A Bronx convent says, “please – no more trees!”
Religious organization Sisters, Servants of Mary, located at 3305 Country Club Road, is currently fighting the city’s plan to plant five new trees in the sidewalk area directly in front of their property.
This may not seem like a big issue – but the Sisters, Servants of Mary parcel already has eight trees, along with other large bushes and shrubs, not far from the front property line.
Each tree plot would require the removal of two concrete slabs, measuring out to about eight feet by three feet.
Potential tree pits are already marked in white paint.
According to the convent, the tree plantings would crowd the area and require more maintenance by the Sisters, Servants of Mary to keep the sidewalks clean when the trees drop its leaves.
“Planting these trees would be a liability – especially for an organization that does not charge for their services or receive financial aid from the city, state or church ,” said Cathy Praino, president of the auxiliary for the Sisters, Servants of Mary, who received a call from Mother Superior last month regarding the plan, after Mother Superior had seen tree plot markings.
“These women do not have the money to pay a service to cleanup after the trees – and since they are all older women, they would be unable to take care of it themselves.”

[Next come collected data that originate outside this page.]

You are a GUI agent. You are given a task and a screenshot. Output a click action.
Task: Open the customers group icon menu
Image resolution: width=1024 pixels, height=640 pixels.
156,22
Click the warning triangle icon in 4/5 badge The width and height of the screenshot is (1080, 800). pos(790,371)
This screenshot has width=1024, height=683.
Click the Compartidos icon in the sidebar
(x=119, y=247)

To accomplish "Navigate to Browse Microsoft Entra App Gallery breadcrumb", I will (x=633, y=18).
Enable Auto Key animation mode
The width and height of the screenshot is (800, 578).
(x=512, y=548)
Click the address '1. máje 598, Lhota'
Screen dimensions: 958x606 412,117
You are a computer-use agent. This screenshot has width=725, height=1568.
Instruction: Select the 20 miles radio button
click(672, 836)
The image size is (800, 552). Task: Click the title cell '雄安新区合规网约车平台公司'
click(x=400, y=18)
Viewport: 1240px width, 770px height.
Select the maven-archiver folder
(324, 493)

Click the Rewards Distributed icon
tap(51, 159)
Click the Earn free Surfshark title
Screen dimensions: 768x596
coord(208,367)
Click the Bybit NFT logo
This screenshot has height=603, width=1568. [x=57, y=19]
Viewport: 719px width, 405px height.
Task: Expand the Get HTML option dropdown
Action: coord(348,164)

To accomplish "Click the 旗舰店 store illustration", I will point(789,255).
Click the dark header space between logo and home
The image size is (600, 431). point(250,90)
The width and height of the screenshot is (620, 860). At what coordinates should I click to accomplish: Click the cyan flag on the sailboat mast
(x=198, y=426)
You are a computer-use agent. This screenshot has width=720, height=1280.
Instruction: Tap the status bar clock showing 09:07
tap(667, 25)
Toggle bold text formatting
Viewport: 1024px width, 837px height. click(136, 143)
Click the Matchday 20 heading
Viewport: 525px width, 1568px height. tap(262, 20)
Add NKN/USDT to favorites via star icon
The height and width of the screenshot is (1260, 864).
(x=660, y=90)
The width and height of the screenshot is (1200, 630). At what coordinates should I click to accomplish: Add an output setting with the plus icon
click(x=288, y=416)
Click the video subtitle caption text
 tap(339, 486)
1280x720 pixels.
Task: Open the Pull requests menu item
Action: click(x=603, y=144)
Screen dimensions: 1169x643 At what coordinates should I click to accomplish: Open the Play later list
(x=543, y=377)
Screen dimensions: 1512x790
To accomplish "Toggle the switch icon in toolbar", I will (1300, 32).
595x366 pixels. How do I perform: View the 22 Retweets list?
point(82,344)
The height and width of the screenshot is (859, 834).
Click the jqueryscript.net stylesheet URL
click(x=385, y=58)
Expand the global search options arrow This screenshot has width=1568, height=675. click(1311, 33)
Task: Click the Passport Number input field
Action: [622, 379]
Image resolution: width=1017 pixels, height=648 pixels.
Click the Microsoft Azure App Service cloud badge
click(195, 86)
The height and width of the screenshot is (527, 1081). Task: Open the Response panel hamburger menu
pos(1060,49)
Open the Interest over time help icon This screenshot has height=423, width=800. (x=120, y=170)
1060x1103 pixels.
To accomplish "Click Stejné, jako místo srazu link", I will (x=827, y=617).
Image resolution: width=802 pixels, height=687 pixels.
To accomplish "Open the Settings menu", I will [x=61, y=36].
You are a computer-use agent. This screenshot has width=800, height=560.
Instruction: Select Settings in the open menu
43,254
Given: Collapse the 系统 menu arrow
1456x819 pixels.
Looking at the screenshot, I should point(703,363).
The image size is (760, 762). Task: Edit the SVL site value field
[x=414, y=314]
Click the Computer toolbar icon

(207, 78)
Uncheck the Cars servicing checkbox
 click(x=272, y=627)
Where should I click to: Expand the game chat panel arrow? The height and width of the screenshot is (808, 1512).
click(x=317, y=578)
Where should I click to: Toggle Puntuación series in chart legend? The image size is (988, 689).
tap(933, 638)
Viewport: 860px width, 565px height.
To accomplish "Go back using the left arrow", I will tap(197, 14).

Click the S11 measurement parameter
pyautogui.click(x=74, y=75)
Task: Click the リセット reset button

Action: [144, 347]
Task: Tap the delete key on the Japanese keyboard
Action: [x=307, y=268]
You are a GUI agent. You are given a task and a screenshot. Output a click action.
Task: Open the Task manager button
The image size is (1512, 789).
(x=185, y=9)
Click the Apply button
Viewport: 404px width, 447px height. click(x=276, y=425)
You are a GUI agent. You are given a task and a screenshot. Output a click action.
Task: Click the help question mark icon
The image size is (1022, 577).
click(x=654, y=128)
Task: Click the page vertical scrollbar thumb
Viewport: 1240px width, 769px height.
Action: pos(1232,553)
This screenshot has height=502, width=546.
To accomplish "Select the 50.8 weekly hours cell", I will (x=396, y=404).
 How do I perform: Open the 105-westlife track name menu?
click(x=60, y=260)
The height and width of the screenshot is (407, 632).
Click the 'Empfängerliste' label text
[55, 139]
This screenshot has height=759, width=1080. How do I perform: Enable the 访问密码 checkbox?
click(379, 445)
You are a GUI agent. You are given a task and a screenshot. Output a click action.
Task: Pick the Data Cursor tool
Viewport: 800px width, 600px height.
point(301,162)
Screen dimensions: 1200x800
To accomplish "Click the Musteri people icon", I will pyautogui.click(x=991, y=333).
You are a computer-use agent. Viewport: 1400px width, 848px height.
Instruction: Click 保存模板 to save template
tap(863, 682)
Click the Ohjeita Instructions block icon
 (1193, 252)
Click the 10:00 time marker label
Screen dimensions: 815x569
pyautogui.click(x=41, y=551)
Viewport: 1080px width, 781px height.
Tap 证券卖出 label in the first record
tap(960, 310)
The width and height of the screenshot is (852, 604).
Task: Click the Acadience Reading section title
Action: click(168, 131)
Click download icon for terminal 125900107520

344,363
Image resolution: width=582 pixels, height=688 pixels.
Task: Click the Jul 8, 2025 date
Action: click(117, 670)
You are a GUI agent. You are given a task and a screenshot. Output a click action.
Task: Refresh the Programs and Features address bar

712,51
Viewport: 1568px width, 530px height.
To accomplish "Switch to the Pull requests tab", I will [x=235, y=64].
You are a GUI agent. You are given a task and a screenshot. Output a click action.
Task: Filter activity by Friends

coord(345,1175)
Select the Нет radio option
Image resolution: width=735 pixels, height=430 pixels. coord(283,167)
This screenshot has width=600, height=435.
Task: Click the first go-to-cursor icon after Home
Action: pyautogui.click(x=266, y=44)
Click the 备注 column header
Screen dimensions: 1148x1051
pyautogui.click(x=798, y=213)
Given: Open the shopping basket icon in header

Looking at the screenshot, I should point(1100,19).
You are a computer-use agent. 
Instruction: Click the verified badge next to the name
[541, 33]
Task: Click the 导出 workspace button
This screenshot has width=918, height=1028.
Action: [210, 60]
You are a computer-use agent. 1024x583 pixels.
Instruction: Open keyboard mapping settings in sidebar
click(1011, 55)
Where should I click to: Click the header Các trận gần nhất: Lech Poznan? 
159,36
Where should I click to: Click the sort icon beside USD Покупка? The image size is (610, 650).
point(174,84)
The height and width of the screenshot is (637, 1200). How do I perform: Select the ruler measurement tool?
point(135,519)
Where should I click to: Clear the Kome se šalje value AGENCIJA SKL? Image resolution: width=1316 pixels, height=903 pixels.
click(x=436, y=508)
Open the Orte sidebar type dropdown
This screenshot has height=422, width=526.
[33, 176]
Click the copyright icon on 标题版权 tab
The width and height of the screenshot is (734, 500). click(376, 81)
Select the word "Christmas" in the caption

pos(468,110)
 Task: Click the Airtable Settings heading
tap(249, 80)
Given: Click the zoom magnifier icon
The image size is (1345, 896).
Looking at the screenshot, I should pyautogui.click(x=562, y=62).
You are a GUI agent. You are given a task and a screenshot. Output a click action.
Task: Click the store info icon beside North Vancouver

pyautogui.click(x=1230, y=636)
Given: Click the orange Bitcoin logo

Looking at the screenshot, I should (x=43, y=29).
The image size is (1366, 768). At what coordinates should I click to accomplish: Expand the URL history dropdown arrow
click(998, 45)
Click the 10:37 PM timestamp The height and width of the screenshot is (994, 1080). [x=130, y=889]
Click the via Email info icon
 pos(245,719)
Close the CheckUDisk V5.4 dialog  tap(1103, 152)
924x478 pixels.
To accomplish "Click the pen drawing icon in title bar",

Praino, who worked for the NYC Parks Department for nearly 30 years, said that since the beginning of May, she has reached out to her park contacts, including NYC Parks first deputy commissioner Liam Kavanagh as well as Mayor de Blasio’s office, yielding a minimal response and scant replies.
Sisters, Servants of Mary cared for Praino’s mother at her home before she passed away in the early 1980s.
“It is not going to look good if five more trees are planted on the sidewalk. They should plant them somewhere else,” said Sister Ema of Sisters, Servants of Mary. “We understand that the sidewalk is not our property, and we don’t want to give off the impression that we don’t think trees are a good addition to a neighborhood, but it is going to be way too crowded if those trees are planted.
According to the Parks Department, the agency reviewed the location and has already determined that the location is unsuitable for new trees due to the lush shrubbery and trees that already exist on the convent property.
Sisters, Servants of Mary is a Spanish order of nurses that has cared for the sick, dying and elderly in their own homes since 1931.
The organization depends solely on donations that are raised from various events they host, including luncheons, golf outings and plant sales, among others.